▶ Exercise prompt
Revise the rows below by changing each "Image resolution" to "Display resolution". Keep everything else the same.

* Start Records provided *

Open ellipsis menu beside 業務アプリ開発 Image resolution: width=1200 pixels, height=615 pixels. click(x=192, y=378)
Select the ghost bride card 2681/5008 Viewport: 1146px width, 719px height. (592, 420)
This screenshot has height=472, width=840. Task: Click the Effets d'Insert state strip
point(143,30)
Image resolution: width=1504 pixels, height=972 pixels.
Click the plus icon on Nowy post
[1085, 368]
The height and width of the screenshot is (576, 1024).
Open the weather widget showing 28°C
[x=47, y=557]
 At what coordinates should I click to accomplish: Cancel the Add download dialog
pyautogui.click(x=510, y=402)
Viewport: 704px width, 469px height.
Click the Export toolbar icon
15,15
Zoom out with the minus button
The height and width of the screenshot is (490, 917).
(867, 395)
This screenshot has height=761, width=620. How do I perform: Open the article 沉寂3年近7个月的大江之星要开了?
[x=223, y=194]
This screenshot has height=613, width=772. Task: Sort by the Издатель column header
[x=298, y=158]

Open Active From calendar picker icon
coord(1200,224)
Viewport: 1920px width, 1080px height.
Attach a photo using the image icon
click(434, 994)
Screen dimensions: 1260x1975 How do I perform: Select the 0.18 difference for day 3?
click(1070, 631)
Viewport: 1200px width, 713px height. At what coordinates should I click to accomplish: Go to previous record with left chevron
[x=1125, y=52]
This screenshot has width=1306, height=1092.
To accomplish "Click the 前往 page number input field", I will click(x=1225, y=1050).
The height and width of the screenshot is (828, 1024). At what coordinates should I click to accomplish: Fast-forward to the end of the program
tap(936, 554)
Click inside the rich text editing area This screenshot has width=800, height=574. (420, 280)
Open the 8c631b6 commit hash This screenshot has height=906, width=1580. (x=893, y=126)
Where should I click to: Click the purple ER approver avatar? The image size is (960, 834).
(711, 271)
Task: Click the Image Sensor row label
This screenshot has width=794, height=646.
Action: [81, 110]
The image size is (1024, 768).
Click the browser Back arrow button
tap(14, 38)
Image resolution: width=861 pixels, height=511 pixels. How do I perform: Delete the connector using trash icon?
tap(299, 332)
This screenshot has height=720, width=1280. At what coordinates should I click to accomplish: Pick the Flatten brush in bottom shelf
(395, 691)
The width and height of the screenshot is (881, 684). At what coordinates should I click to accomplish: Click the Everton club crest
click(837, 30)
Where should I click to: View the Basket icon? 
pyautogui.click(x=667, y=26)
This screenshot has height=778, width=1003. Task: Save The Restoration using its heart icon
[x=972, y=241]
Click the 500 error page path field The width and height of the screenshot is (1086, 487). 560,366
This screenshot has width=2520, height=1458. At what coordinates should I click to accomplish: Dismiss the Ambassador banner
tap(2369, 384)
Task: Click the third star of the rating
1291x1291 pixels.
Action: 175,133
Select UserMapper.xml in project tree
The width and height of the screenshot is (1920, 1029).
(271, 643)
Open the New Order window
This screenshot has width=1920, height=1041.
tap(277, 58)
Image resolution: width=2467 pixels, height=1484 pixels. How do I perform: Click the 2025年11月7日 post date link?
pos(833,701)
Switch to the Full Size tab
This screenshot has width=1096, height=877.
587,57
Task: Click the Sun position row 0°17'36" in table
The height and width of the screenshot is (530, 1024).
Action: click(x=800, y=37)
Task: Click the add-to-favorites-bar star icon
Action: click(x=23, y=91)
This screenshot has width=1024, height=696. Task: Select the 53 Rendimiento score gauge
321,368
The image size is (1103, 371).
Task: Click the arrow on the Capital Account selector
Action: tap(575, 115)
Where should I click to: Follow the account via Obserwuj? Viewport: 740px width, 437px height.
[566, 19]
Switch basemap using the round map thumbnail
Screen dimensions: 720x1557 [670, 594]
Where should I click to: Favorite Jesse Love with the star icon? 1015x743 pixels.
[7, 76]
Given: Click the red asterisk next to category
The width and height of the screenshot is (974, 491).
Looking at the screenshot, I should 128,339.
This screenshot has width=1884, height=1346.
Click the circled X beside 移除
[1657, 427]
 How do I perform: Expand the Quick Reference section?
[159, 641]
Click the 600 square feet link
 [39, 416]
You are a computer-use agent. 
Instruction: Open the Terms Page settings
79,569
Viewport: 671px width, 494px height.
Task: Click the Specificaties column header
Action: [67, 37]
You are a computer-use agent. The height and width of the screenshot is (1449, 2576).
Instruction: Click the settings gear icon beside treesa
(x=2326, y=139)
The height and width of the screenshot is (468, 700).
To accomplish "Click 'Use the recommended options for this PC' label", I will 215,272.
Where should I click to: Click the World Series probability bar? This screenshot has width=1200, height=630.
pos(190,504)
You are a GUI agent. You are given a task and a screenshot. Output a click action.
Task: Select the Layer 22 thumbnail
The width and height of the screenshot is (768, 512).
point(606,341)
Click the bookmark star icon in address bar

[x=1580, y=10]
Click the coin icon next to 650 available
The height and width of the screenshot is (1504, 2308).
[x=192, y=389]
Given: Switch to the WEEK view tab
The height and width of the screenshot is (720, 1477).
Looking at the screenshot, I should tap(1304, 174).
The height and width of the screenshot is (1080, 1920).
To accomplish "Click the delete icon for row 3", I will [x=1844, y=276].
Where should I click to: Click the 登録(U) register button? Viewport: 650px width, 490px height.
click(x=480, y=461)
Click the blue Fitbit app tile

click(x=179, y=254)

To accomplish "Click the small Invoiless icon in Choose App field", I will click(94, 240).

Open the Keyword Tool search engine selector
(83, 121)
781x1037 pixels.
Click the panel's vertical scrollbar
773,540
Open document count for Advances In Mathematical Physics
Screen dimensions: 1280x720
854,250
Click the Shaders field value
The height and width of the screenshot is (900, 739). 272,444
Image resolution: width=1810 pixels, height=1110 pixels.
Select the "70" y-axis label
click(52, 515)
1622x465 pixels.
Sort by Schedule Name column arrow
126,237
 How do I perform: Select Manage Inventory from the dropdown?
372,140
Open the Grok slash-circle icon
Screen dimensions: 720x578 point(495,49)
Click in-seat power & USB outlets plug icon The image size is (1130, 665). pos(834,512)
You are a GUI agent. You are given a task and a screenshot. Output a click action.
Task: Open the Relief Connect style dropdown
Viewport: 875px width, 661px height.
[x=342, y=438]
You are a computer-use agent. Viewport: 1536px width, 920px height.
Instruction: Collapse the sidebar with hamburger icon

* End Records provided *

▶ Answer
Open ellipsis menu beside 業務アプリ開発 Display resolution: width=1200 pixels, height=615 pixels. click(x=192, y=378)
Select the ghost bride card 2681/5008 Viewport: 1146px width, 719px height. (592, 420)
This screenshot has height=472, width=840. Task: Click the Effets d'Insert state strip
point(143,30)
Display resolution: width=1504 pixels, height=972 pixels.
Click the plus icon on Nowy post
[1085, 368]
The height and width of the screenshot is (576, 1024).
Open the weather widget showing 28°C
[x=47, y=557]
 At what coordinates should I click to accomplish: Cancel the Add download dialog
pyautogui.click(x=510, y=402)
Viewport: 704px width, 469px height.
Click the Export toolbar icon
15,15
Zoom out with the minus button
The height and width of the screenshot is (490, 917).
(867, 395)
This screenshot has height=761, width=620. How do I perform: Open the article 沉寂3年近7个月的大江之星要开了?
[x=223, y=194]
This screenshot has height=613, width=772. Task: Sort by the Издатель column header
[x=298, y=158]

Open Active From calendar picker icon
coord(1200,224)
Viewport: 1920px width, 1080px height.
Attach a photo using the image icon
click(434, 994)
Screen dimensions: 1260x1975 How do I perform: Select the 0.18 difference for day 3?
click(1070, 631)
Viewport: 1200px width, 713px height. At what coordinates should I click to accomplish: Go to previous record with left chevron
[x=1125, y=52]
This screenshot has width=1306, height=1092.
To accomplish "Click the 前往 page number input field", I will click(x=1225, y=1050).
The height and width of the screenshot is (828, 1024). At what coordinates should I click to accomplish: Fast-forward to the end of the program
tap(936, 554)
Click inside the rich text editing area This screenshot has width=800, height=574. (420, 280)
Open the 8c631b6 commit hash This screenshot has height=906, width=1580. (x=893, y=126)
Where should I click to: Click the purple ER approver avatar? The image size is (960, 834).
(711, 271)
Task: Click the Image Sensor row label
This screenshot has width=794, height=646.
Action: [81, 110]
The image size is (1024, 768).
Click the browser Back arrow button
tap(14, 38)
Display resolution: width=861 pixels, height=511 pixels. How do I perform: Delete the connector using trash icon?
tap(299, 332)
This screenshot has height=720, width=1280. At what coordinates should I click to accomplish: Pick the Flatten brush in bottom shelf
(395, 691)
The width and height of the screenshot is (881, 684). At what coordinates should I click to accomplish: Click the Everton club crest
click(837, 30)
Where should I click to: View the Basket icon? 
pyautogui.click(x=667, y=26)
This screenshot has height=778, width=1003. Task: Save The Restoration using its heart icon
[x=972, y=241]
Click the 500 error page path field The width and height of the screenshot is (1086, 487). 560,366
This screenshot has width=2520, height=1458. At what coordinates should I click to accomplish: Dismiss the Ambassador banner
tap(2369, 384)
Task: Click the third star of the rating
1291x1291 pixels.
Action: 175,133
Select UserMapper.xml in project tree
The width and height of the screenshot is (1920, 1029).
(271, 643)
Open the New Order window
This screenshot has width=1920, height=1041.
tap(277, 58)
Display resolution: width=2467 pixels, height=1484 pixels. How do I perform: Click the 2025年11月7日 post date link?
pos(833,701)
Switch to the Full Size tab
This screenshot has width=1096, height=877.
587,57
Task: Click the Sun position row 0°17'36" in table
The height and width of the screenshot is (530, 1024).
Action: click(x=800, y=37)
Task: Click the add-to-favorites-bar star icon
Action: click(x=23, y=91)
This screenshot has width=1024, height=696. Task: Select the 53 Rendimiento score gauge
321,368
The image size is (1103, 371).
Task: Click the arrow on the Capital Account selector
Action: tap(575, 115)
Where should I click to: Follow the account via Obserwuj? Viewport: 740px width, 437px height.
[566, 19]
Switch basemap using the round map thumbnail
Screen dimensions: 720x1557 [670, 594]
Where should I click to: Favorite Jesse Love with the star icon? 1015x743 pixels.
[7, 76]
Given: Click the red asterisk next to category
The width and height of the screenshot is (974, 491).
Looking at the screenshot, I should 128,339.
This screenshot has width=1884, height=1346.
Click the circled X beside 移除
[1657, 427]
 How do I perform: Expand the Quick Reference section?
[159, 641]
Click the 600 square feet link
 [39, 416]
You are a computer-use agent. 
Instruction: Open the Terms Page settings
79,569
Viewport: 671px width, 494px height.
Task: Click the Specificaties column header
Action: [67, 37]
You are a computer-use agent. The height and width of the screenshot is (1449, 2576).
Instruction: Click the settings gear icon beside treesa
(x=2326, y=139)
The height and width of the screenshot is (468, 700).
To accomplish "Click 'Use the recommended options for this PC' label", I will 215,272.
Where should I click to: Click the World Series probability bar? This screenshot has width=1200, height=630.
pos(190,504)
You are a GUI agent. You are given a task and a screenshot. Output a click action.
Task: Select the Layer 22 thumbnail
The width and height of the screenshot is (768, 512).
point(606,341)
Click the bookmark star icon in address bar

[x=1580, y=10]
Click the coin icon next to 650 available
The height and width of the screenshot is (1504, 2308).
[x=192, y=389]
Given: Switch to the WEEK view tab
The height and width of the screenshot is (720, 1477).
Looking at the screenshot, I should tap(1304, 174).
The height and width of the screenshot is (1080, 1920).
To accomplish "Click the delete icon for row 3", I will [x=1844, y=276].
Where should I click to: Click the 登録(U) register button? Viewport: 650px width, 490px height.
click(x=480, y=461)
Click the blue Fitbit app tile

click(x=179, y=254)

To accomplish "Click the small Invoiless icon in Choose App field", I will click(94, 240).

Open the Keyword Tool search engine selector
(83, 121)
781x1037 pixels.
Click the panel's vertical scrollbar
773,540
Open document count for Advances In Mathematical Physics
Screen dimensions: 1280x720
854,250
Click the Shaders field value
The height and width of the screenshot is (900, 739). 272,444
Display resolution: width=1810 pixels, height=1110 pixels.
Select the "70" y-axis label
click(52, 515)
1622x465 pixels.
Sort by Schedule Name column arrow
126,237
 How do I perform: Select Manage Inventory from the dropdown?
372,140
Open the Grok slash-circle icon
Screen dimensions: 720x578 point(495,49)
Click in-seat power & USB outlets plug icon The image size is (1130, 665). pos(834,512)
You are a GUI agent. You are given a task and a screenshot. Output a click action.
Task: Open the Relief Connect style dropdown
Viewport: 875px width, 661px height.
[x=342, y=438]
You are a computer-use agent. Viewport: 1536px width, 920px height.
Instruction: Collapse the sidebar with hamburger icon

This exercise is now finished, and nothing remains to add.